▸ **ACTIVITY**:
Nothing but the lines from the one that contains "Task: Open chevron" to the end of the records should be printed, both ends included, exactly as given.

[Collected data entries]
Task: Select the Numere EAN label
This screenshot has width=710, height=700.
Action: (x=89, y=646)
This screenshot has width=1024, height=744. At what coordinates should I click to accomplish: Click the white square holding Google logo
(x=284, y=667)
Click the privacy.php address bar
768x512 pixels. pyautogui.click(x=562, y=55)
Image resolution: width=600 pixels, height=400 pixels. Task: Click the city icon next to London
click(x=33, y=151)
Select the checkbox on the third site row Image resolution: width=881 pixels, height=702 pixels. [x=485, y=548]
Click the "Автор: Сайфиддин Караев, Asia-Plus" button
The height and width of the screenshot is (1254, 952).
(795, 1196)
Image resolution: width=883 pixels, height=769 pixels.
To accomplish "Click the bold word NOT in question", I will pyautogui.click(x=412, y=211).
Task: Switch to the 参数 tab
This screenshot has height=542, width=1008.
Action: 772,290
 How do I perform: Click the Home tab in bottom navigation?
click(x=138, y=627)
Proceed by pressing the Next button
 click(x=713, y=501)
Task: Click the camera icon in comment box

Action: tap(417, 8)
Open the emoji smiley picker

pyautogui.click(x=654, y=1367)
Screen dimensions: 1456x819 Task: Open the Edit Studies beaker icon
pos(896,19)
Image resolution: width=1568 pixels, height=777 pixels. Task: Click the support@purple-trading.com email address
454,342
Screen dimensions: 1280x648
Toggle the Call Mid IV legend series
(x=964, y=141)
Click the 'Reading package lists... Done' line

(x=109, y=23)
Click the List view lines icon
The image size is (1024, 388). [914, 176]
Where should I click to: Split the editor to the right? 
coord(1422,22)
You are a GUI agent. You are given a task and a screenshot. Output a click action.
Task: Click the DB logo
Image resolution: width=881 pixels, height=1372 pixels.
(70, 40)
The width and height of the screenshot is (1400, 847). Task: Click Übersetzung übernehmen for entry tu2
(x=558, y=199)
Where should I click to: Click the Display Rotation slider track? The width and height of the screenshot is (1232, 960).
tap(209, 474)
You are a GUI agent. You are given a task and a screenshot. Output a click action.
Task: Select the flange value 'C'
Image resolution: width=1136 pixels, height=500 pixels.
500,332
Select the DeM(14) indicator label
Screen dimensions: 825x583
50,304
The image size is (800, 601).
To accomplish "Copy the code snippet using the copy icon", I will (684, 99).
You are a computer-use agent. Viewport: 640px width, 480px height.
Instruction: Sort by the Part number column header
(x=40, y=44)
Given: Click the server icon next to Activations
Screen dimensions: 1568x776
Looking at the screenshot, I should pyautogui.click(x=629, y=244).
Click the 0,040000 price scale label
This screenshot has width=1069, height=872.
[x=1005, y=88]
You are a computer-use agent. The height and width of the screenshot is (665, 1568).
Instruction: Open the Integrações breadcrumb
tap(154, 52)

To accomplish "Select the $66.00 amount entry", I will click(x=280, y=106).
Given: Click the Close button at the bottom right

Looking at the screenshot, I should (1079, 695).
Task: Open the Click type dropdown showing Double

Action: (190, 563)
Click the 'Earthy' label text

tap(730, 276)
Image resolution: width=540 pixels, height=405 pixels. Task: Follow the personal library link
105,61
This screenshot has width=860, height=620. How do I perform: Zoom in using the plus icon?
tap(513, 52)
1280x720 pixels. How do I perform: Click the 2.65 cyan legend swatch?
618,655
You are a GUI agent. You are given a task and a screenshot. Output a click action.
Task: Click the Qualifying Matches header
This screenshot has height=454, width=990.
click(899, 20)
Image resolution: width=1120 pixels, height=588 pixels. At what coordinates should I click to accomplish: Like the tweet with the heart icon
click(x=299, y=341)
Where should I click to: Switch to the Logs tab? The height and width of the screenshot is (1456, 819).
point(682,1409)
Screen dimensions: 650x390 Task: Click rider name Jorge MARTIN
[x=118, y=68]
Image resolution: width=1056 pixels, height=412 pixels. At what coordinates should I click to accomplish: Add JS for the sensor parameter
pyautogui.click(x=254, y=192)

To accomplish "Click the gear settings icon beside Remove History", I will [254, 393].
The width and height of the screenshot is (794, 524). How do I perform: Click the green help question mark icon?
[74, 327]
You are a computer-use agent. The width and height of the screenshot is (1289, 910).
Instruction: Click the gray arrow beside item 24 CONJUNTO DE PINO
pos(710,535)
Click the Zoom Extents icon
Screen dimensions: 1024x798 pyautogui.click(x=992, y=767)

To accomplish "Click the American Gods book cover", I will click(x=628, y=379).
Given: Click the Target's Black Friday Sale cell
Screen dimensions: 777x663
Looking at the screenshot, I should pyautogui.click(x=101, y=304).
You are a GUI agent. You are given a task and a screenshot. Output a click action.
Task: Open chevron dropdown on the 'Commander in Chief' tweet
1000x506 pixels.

▸ **THE COMPLETED TASK**:
Task: Open chevron dropdown on the 'Commander in Chief' tweet
1000x506 pixels.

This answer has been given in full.